Your response should be a copy of each line in the listing below that includes the word "Collapse".

** MATERIAL FOR THIS TASK follows **

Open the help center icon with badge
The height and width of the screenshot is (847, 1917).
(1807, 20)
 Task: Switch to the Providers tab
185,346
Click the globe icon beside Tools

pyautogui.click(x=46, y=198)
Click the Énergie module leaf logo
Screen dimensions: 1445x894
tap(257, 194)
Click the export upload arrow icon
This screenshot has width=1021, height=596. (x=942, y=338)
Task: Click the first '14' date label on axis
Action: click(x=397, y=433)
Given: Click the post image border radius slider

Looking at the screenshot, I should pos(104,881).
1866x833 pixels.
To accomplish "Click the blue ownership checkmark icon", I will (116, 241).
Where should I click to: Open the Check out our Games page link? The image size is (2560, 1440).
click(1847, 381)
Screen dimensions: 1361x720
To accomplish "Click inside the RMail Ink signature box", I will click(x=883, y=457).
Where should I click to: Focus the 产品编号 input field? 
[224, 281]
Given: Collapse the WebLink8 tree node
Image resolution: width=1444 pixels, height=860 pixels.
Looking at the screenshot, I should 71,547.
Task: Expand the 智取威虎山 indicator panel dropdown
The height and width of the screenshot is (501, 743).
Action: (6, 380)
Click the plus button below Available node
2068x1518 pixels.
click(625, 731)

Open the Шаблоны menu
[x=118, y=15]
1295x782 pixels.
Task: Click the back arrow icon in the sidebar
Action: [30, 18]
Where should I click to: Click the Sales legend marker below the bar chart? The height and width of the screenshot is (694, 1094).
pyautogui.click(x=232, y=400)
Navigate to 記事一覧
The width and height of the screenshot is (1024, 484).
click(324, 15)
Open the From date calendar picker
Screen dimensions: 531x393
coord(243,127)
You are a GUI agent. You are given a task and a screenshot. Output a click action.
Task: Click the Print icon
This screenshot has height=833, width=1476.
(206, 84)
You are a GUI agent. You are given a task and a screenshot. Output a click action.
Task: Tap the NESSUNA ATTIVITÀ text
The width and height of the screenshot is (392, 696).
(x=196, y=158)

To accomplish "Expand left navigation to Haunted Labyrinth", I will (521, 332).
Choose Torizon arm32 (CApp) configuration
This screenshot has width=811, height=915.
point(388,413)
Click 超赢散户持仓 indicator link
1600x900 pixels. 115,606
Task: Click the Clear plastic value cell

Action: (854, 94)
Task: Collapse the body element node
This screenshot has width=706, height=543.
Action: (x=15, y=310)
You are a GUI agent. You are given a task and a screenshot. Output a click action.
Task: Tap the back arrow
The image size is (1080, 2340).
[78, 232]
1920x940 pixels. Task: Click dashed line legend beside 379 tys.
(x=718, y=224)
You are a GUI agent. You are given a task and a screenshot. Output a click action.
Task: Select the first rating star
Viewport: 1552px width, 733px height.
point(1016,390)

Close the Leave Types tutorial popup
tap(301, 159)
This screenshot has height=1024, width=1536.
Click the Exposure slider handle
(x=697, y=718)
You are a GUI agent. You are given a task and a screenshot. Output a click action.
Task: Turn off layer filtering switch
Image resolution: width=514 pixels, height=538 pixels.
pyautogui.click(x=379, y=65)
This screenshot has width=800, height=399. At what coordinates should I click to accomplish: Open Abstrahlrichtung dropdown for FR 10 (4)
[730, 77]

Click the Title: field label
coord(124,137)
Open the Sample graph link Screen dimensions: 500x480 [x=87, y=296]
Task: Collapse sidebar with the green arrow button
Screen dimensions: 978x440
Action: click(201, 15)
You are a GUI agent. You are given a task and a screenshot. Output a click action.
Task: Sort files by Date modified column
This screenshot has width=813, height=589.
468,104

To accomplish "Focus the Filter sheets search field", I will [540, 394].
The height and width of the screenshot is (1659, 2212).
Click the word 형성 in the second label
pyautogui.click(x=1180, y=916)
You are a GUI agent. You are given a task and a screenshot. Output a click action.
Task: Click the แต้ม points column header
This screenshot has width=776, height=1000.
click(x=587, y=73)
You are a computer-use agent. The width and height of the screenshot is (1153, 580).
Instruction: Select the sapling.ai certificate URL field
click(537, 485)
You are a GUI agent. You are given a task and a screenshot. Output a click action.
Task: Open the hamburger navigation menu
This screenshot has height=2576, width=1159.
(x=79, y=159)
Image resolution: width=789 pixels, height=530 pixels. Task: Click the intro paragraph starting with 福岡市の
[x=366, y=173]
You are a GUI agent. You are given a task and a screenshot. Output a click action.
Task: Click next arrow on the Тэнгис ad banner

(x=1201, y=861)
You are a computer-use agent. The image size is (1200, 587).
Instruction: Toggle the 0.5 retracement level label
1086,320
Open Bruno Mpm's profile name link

** End of MATERIAL FOR THIS TASK **

SOLUTION FOR THIS PROBLEM:
Given: Collapse the WebLink8 tree node
Task: Collapse the body element node
Task: Collapse sidebar with the green arrow button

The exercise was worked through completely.